### [Task]
Would you please return the line containing "Where should I click to: Click the info" and all the lines after it through the end of the records below, unchanged and on their own?

━━━━━ Entries shown

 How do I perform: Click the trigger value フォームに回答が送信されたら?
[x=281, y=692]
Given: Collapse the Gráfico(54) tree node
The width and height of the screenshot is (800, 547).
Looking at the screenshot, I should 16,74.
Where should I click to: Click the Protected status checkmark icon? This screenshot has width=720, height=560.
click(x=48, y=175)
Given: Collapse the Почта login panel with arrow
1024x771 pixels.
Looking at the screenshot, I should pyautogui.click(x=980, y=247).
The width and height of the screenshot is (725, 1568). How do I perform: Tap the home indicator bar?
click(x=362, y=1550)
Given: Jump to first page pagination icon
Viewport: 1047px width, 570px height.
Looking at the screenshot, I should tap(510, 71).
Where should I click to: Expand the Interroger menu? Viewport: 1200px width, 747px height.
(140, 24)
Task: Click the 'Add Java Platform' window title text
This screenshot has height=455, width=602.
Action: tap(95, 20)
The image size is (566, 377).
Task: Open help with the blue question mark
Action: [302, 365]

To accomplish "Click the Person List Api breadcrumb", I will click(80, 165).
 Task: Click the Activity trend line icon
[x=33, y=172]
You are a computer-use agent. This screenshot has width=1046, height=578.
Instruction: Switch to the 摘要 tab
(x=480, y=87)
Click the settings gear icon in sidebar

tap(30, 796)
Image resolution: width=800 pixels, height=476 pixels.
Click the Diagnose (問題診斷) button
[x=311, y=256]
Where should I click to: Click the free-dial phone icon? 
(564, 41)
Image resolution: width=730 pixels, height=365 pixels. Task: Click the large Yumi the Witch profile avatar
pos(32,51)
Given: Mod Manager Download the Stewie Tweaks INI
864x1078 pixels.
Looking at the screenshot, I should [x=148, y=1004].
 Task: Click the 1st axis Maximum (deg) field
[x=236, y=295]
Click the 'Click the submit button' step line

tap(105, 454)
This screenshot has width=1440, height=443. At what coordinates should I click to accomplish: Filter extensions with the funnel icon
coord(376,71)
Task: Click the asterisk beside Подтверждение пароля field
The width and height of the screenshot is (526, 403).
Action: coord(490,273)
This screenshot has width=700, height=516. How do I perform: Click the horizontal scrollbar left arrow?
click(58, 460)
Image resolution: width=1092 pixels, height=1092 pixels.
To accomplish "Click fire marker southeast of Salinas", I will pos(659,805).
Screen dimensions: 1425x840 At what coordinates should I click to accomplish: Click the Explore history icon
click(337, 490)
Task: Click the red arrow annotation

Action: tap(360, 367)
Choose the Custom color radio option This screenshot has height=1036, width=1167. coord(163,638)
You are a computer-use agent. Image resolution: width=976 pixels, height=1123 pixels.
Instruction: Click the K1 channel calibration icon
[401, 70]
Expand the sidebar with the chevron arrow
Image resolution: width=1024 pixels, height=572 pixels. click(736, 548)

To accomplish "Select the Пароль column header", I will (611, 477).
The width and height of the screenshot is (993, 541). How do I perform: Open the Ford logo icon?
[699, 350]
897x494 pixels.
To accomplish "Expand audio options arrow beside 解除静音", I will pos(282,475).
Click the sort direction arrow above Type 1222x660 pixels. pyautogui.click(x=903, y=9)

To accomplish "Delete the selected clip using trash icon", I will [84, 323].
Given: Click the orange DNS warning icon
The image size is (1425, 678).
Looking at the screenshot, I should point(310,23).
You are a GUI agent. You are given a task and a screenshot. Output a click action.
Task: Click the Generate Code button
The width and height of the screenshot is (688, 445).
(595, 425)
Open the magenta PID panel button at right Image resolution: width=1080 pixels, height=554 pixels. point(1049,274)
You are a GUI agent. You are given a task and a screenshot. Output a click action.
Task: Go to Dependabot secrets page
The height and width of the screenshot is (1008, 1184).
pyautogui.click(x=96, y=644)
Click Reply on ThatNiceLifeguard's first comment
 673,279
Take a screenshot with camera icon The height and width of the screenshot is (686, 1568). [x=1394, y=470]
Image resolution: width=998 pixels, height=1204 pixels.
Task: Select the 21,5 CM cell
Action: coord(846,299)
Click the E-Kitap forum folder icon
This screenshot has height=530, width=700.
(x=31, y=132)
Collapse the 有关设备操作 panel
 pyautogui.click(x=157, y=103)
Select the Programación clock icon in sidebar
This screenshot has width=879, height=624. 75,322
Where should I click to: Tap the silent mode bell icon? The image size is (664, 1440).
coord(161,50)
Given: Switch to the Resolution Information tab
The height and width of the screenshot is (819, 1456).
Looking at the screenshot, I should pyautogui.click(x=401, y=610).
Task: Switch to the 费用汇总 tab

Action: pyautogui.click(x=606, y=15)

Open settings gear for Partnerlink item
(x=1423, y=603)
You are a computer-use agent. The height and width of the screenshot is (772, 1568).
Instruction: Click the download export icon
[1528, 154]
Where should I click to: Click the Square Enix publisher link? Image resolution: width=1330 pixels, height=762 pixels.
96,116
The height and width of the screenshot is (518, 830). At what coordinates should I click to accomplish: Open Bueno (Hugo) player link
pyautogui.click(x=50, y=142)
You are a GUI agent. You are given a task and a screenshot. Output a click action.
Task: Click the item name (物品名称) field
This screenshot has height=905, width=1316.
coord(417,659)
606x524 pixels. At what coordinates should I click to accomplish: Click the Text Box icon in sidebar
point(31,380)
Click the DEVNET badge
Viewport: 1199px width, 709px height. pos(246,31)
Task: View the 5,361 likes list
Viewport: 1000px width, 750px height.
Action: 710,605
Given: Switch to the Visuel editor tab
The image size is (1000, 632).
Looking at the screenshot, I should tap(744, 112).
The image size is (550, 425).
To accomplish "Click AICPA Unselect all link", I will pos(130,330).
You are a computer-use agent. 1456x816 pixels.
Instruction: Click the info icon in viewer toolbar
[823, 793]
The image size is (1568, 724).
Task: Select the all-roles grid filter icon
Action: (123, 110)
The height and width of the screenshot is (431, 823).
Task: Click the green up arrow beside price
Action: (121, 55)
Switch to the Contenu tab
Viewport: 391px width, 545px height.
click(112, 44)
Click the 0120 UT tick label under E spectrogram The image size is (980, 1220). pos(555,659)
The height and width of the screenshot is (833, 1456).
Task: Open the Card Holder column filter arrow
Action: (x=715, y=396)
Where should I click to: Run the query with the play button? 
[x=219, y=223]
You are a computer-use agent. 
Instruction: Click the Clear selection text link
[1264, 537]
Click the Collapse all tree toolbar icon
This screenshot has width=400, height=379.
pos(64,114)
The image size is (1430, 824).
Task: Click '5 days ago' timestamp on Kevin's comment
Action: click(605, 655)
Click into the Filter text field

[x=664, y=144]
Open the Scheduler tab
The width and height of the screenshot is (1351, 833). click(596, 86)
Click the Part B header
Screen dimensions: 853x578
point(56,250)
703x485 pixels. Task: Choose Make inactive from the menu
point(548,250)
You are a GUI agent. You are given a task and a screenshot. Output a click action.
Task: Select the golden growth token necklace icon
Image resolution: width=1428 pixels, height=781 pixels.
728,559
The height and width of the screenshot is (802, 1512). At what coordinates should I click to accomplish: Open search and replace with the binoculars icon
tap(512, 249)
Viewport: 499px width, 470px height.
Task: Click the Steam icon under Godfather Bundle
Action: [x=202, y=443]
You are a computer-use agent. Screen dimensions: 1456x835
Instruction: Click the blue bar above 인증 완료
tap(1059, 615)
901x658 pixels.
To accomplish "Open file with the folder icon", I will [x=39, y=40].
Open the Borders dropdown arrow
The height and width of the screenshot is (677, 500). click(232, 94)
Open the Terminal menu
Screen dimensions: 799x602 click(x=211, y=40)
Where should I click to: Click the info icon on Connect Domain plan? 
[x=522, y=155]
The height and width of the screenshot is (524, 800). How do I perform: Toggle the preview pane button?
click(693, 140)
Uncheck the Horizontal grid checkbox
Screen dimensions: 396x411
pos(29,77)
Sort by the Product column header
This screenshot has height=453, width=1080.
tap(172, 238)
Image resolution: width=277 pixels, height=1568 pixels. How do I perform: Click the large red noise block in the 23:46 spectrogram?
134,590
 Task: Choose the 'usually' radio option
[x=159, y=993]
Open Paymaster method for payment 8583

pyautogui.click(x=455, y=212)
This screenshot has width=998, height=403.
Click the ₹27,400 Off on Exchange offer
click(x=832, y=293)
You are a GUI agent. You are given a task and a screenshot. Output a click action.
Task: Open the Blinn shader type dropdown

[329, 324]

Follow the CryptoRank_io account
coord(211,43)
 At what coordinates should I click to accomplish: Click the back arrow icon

━━━━━━━━━━

### [Solution]
Where should I click to: Click the info icon on Connect Domain plan? 
[x=522, y=155]
The height and width of the screenshot is (524, 800). How do I perform: Toggle the preview pane button?
click(693, 140)
Uncheck the Horizontal grid checkbox
Screen dimensions: 396x411
pos(29,77)
Sort by the Product column header
This screenshot has height=453, width=1080.
tap(172, 238)
Image resolution: width=277 pixels, height=1568 pixels. How do I perform: Click the large red noise block in the 23:46 spectrogram?
134,590
 Task: Choose the 'usually' radio option
[x=159, y=993]
Open Paymaster method for payment 8583

pyautogui.click(x=455, y=212)
This screenshot has width=998, height=403.
Click the ₹27,400 Off on Exchange offer
click(x=832, y=293)
You are a GUI agent. You are given a task and a screenshot. Output a click action.
Task: Open the Blinn shader type dropdown

[329, 324]

Follow the CryptoRank_io account
coord(211,43)
 At what coordinates should I click to accomplish: Click the back arrow icon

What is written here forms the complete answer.